Physical Activity for Weight Loss - Topic Overview
Physical activity increases the amount of energy (calories) you burn.
Most weight-loss programs incorporate an exercise program—such as
jogging or biking. And you can also use more energy by changing some of your routine
activities, such as washing your car yourself instead of going to a car wash.
Choosing social activities that increase activity, such as joining a
gardening club or dancing, also increases the calories you burn.
Strength training, which builds muscle, is also an important part of weight-loss programs. Having more muscle will help you burn more calories throughout the day. Lifting weights in a supervised program is one way to do this. Other ways to improve your strength may involve slight changes to some daily activities. Check with your doctor about strength training that is right for you.
Always have a
medical evaluation before starting any new physical activity. If you have chest
pain or dizziness during any physical activity, stop and call your
If you have not exercised much in the past, your doctor
might first recommend a small amount of daily aerobic activity. For weight loss, though, experts advise doing
moderate activity for at least 5 hours a week.1 Try for 60 to 90 minutes a day, at least 5 days a week. It's fine to be active in blocks of 10 minutes
or more throughout your day and week. And you can choose to do one or both
types of activity: exercise programs and/or aerobic activities.
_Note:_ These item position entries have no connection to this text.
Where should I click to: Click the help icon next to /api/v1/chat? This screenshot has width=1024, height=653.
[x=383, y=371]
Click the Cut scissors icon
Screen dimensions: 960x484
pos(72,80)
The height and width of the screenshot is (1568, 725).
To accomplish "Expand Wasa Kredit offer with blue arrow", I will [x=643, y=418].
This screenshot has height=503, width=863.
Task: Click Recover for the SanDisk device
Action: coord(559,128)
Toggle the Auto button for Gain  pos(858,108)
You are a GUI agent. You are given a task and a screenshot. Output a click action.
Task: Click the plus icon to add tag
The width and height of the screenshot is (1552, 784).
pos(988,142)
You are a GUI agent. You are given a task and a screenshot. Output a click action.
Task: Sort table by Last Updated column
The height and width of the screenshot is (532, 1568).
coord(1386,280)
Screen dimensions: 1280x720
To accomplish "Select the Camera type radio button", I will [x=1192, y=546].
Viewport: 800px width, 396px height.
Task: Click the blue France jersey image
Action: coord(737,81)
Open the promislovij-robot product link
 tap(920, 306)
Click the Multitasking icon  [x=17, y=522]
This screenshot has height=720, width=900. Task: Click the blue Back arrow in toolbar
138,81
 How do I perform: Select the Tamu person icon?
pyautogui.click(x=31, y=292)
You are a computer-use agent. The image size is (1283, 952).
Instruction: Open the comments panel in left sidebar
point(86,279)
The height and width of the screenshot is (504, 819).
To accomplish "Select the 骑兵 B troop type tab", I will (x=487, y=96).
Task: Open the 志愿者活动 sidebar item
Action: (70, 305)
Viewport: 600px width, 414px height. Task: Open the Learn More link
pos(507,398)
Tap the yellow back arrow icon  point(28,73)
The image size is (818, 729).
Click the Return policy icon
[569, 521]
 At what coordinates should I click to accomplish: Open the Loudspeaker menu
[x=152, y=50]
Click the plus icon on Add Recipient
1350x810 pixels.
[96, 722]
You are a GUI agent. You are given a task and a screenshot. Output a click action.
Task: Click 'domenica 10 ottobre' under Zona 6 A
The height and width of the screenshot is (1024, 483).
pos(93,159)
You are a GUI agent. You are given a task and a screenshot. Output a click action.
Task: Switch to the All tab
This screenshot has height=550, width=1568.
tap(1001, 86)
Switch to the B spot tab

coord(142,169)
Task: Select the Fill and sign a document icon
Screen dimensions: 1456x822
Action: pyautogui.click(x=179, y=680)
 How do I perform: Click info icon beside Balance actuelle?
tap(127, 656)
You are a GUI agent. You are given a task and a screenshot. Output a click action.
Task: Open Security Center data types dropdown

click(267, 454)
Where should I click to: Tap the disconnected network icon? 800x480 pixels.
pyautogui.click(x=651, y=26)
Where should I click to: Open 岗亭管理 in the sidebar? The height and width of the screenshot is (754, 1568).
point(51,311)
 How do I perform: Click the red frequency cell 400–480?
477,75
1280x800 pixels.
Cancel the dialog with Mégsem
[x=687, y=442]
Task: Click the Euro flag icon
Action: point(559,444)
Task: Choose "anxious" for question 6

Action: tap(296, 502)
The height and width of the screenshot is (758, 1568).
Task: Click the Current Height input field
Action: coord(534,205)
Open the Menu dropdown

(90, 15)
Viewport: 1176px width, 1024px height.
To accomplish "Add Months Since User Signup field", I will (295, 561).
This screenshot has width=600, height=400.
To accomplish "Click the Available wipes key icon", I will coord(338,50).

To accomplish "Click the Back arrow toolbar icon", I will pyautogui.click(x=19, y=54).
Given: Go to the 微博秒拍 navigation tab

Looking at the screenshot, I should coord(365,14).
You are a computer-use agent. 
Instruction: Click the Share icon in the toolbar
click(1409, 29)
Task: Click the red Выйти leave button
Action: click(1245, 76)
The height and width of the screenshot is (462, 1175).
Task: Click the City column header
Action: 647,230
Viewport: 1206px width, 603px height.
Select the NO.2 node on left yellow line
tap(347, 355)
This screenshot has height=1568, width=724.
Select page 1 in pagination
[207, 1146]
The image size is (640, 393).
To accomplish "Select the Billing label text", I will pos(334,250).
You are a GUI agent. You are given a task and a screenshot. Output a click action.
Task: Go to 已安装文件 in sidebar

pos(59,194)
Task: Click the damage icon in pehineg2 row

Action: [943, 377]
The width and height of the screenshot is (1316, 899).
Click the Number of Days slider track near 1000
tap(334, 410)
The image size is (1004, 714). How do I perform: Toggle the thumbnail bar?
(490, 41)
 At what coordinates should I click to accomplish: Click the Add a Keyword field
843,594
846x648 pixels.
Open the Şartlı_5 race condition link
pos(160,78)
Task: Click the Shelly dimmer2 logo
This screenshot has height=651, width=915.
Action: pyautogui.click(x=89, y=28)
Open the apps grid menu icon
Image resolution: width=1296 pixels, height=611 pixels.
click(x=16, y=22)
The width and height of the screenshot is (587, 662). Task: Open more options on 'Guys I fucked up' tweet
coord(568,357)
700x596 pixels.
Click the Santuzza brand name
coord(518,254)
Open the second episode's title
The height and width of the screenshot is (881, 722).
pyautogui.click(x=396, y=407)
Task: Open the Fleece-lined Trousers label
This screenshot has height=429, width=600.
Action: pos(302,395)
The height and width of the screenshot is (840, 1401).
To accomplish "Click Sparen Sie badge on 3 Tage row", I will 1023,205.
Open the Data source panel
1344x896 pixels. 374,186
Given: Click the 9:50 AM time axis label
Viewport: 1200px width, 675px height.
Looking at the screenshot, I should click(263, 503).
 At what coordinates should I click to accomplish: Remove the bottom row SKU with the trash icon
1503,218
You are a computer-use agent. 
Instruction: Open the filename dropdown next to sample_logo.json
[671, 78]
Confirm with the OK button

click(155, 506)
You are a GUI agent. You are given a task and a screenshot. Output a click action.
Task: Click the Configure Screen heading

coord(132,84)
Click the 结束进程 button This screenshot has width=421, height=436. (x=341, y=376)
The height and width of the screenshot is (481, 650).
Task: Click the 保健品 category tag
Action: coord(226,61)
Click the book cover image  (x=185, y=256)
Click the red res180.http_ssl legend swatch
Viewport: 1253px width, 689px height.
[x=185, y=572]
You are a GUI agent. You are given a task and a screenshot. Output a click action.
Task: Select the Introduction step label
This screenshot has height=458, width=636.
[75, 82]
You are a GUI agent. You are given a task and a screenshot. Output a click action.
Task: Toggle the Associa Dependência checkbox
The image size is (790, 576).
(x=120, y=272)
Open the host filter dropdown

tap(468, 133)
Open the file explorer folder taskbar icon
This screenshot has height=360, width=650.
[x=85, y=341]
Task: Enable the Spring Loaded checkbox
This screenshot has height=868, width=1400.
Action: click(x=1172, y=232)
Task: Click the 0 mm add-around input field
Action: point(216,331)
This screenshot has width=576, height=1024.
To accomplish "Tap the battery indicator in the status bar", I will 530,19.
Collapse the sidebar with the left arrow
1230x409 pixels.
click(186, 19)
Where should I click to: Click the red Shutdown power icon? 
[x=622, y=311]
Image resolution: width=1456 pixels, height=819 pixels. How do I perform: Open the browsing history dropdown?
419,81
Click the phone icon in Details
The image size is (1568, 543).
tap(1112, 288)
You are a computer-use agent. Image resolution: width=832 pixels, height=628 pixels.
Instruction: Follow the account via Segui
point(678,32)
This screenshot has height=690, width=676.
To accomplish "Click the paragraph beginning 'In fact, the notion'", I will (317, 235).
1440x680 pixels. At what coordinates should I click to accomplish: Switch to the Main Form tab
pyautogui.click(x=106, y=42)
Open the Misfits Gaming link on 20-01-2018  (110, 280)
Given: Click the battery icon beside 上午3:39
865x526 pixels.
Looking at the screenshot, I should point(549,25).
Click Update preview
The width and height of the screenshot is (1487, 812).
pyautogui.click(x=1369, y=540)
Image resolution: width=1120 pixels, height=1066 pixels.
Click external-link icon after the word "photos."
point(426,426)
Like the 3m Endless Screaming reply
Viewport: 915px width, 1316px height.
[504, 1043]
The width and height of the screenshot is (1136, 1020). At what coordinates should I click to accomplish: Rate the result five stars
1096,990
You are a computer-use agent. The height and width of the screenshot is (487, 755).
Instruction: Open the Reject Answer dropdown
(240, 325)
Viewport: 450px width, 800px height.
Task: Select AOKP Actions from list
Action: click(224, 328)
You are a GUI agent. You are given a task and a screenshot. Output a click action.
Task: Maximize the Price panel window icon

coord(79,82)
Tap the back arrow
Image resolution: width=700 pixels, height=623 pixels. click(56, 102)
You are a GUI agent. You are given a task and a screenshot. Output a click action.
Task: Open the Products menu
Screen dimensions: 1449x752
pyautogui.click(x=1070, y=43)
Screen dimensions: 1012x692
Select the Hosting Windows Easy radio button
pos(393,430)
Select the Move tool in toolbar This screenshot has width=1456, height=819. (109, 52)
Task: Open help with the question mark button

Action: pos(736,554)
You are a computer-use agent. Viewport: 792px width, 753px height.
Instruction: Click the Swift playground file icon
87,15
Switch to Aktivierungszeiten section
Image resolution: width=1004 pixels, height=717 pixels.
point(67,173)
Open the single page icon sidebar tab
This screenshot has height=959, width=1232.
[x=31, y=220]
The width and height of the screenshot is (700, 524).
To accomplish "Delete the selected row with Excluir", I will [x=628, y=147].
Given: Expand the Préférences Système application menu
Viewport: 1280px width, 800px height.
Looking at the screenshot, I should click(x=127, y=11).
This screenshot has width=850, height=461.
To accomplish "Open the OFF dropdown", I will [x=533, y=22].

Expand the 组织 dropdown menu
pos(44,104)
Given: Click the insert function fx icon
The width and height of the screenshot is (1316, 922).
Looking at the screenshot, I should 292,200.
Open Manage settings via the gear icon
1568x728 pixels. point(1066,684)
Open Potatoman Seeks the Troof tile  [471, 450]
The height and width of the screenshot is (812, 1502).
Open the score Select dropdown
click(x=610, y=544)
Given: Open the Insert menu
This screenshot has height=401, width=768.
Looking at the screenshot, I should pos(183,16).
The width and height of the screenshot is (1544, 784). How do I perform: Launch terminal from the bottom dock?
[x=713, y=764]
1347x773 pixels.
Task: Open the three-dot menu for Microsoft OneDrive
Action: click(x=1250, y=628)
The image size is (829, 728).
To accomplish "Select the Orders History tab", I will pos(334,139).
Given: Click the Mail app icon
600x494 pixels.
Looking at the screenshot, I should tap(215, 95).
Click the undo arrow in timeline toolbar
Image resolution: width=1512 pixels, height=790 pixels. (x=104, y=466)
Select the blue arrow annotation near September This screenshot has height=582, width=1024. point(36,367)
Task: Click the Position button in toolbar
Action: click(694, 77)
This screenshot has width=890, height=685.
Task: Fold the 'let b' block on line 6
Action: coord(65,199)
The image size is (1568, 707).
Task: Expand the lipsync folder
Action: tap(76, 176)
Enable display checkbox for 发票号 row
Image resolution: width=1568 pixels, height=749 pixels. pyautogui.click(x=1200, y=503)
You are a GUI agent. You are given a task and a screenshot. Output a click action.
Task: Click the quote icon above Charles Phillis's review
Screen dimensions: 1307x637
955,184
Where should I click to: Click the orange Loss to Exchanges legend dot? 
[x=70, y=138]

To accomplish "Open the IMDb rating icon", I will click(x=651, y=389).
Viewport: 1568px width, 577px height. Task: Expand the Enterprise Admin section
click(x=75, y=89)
Aerobic exercise is used in weight-loss programs. It burns calories and
increases the amount of oxygen that is delivered to your muscles. Any activity
that raises your heart rate and keeps it up for an extended period of time will
improve your aerobic conditioning. You can exercise at one time or throughout
the day, whichever is most convenient. For example, you could walk for 10
minutes at one time and garden for 20 minutes later on, which would give you 30
minutes of activity for the day.
Examples of aerobic exercise
- Brisk walking, jogging, walking on a treadmill,
or riding a stationary
- Skating or cross-country skiing.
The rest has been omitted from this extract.